Elon Musk, one of several billionaires who Shellenberger says benefited the most from Barack Obama’s green stimulus, “joined NRDC, EDF, and the Sierra Club in urging California government regulators to close Diablo Canyon Nuclear Power Plant, the state’s single largest source of clean, zero-emissions energy. Tesla’s statements were transparently self-serving. The nuclear plant, Tesla’s lobbyist claimed, could be replaced by (Tesla’s) solar panels and (Tesla’s) batteries. The government of California, in return, was as of late 2019 subsidizing nearly half the cost of Tesla’s $6,700 Powerwall battery” which, BTW, Shellenberger says not only can’t replace nuclear but offers lousy economics to homeowners.

“In reality, almost everything the news media reported in summer 2019 about the Amazon was either wrong or deeply misleading.”

He points to two U.S. Democrat presidential hopefuls, Tom Steyer, a “fossil fuel billionaire” who funds 350.org, and Michael Bloomberg, a very large Sierra Club funder and major investor in natural gas: “Sometimes seemingly altruistic environmental philanthropies have a financial interest in their advocacy.”

The list of self-interested donors goes on, as does the list of severely compromised activist groups.

There’s not just money to be had, but also a kind of salvation. “Environmentalism today is the dominant secular religion of the educated, upper-middle-class elite in most developed and many developing nations. It provides a new story about our collective and individual purpose. It designates good guys and bad guys, heroes and villains. And it does so in the language of science, which provides it with legitimacy.”

Shellenberger says apocalyptic environmentalism gives its followers “some of the same psychological and spiritual needs as Judeo-Christianity and other religions.”

“The trouble with the new environmental religion is that it has become increasingly apocalyptic, destructive, and self-defeating. It leads its adherents to demonize their opponents, often hypocritically. It drives them to seek to restrict power and prosperity at home and abroad. And it spreads anxiety and depression without meeting the deeper psychological, existential, and spiritual needs its ostensibly secular devotees seek.”

Apocalypse Never emphasizes science but also draws on history, philosophy and Shellenberger’s own insight into human nature.
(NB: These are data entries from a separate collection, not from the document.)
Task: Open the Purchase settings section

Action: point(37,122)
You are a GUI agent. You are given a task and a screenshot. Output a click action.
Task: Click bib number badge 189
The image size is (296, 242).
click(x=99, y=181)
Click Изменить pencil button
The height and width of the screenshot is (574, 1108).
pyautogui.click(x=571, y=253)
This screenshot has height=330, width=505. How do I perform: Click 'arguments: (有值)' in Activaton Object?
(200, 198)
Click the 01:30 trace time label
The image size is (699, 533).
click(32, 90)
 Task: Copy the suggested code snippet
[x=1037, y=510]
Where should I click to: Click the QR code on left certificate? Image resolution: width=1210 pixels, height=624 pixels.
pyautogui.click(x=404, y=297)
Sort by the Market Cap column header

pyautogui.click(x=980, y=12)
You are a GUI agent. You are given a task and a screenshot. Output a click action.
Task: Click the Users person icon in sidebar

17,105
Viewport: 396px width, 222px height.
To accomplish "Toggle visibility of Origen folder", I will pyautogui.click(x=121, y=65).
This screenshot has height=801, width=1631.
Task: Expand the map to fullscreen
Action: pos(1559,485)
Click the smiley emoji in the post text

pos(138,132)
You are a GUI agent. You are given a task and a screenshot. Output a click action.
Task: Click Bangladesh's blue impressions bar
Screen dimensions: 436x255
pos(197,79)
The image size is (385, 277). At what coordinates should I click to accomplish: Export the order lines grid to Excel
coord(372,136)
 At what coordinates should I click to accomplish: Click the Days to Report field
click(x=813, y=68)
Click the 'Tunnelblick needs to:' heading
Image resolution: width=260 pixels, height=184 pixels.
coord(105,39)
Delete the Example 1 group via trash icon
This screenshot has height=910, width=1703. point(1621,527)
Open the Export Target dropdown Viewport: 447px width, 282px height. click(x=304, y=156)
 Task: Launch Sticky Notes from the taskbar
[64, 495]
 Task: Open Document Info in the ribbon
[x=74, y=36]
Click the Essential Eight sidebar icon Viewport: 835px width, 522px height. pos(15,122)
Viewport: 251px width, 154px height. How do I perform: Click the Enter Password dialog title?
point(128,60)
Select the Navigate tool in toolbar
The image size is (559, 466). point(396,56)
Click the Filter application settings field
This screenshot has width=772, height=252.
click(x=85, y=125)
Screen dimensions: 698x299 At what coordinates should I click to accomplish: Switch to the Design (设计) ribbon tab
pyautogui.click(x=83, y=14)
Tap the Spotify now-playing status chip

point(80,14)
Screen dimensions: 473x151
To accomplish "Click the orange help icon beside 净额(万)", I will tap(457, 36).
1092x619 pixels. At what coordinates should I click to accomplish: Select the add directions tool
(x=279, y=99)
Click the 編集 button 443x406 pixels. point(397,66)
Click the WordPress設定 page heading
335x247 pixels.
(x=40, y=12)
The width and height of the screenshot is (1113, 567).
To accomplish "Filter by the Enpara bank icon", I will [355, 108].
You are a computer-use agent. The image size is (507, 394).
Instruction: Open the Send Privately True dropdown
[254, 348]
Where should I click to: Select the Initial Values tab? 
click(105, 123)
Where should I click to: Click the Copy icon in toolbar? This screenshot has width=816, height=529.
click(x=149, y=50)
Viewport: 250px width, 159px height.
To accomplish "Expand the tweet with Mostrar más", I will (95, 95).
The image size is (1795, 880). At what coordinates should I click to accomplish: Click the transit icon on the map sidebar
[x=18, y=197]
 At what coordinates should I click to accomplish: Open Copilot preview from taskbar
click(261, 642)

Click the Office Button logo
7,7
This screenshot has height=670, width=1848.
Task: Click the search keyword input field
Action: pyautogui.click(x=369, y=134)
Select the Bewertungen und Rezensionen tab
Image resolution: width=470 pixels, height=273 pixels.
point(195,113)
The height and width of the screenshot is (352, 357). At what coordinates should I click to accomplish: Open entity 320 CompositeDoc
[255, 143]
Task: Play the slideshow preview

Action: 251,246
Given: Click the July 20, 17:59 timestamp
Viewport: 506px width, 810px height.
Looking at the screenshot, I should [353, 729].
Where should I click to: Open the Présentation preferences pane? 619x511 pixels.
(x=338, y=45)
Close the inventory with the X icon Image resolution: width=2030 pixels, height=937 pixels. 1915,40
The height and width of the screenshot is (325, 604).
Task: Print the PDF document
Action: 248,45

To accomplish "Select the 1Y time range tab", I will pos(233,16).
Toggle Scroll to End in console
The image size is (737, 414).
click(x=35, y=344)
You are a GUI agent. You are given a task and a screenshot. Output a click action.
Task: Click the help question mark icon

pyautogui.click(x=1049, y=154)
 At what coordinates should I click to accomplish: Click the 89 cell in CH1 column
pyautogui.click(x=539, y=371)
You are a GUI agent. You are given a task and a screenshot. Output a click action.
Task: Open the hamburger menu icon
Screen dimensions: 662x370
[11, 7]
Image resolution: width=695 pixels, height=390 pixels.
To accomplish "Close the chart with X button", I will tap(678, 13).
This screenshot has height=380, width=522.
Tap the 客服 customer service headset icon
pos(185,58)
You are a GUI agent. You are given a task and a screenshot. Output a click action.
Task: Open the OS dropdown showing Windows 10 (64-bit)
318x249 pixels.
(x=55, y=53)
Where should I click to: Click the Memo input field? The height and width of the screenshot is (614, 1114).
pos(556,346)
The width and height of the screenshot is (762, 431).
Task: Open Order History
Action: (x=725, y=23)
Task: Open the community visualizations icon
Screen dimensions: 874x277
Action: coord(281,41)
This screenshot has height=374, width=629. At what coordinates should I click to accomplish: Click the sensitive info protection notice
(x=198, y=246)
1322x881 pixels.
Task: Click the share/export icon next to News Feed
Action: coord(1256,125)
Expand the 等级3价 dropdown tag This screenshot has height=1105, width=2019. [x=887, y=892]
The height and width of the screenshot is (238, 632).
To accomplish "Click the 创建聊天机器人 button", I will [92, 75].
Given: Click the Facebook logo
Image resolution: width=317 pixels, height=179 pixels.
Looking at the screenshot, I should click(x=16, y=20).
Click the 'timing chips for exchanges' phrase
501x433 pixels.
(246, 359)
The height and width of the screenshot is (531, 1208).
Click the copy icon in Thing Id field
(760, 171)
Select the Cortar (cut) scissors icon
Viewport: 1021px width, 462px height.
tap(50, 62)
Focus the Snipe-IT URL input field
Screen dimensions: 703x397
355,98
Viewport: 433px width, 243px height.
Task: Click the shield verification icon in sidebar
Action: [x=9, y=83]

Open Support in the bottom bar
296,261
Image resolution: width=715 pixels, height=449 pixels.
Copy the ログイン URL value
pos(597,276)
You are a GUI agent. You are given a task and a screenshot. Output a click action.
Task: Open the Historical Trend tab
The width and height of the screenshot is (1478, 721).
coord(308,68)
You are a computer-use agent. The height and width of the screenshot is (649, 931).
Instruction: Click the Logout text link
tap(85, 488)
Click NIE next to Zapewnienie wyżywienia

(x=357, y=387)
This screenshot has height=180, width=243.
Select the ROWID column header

A disappointment, however, is the lack of any reference to Vivian Krause, who exposed the hypocritical American funding behind Canadian environmental activists, and Patrick Moore, a Greenpeace founder-turned nuclear energy advocate who preceded Shellenberger in repudiating his former colleagues for their unscientific, destructive and self-serving tactics.

Moreover readers might wonder, especially given the widespread fervour of the immediate present, whether climate doomsayers form part of an even broader movement of anti-Western zealotry. Shellenberger does relate Roger Scruton’s thoughts on the “politics of anger,” in which the philosopher found that resentment—a motivation clearly expressed in protest culture—“loses the specificity of its target and becomes directed to society as a whole.” Anger at Western society shows in environmentalists’ silence about China, by far the planet’s worst polluter, and support for wide-open immigration, a cause at odds with the environment. The chaos these activists threaten could easily jeopardize sophisticated infrastructure, including the nuclear energy Shellenberger advocates.

Even so, Apocalypse Never challenges a powerfully entrenched belief system. The question is whether such a rational and ultimately optimistic perspective can have much influence on a zeitgeist that seems determined not only to believe in the end time but, in one way or another, bring it about.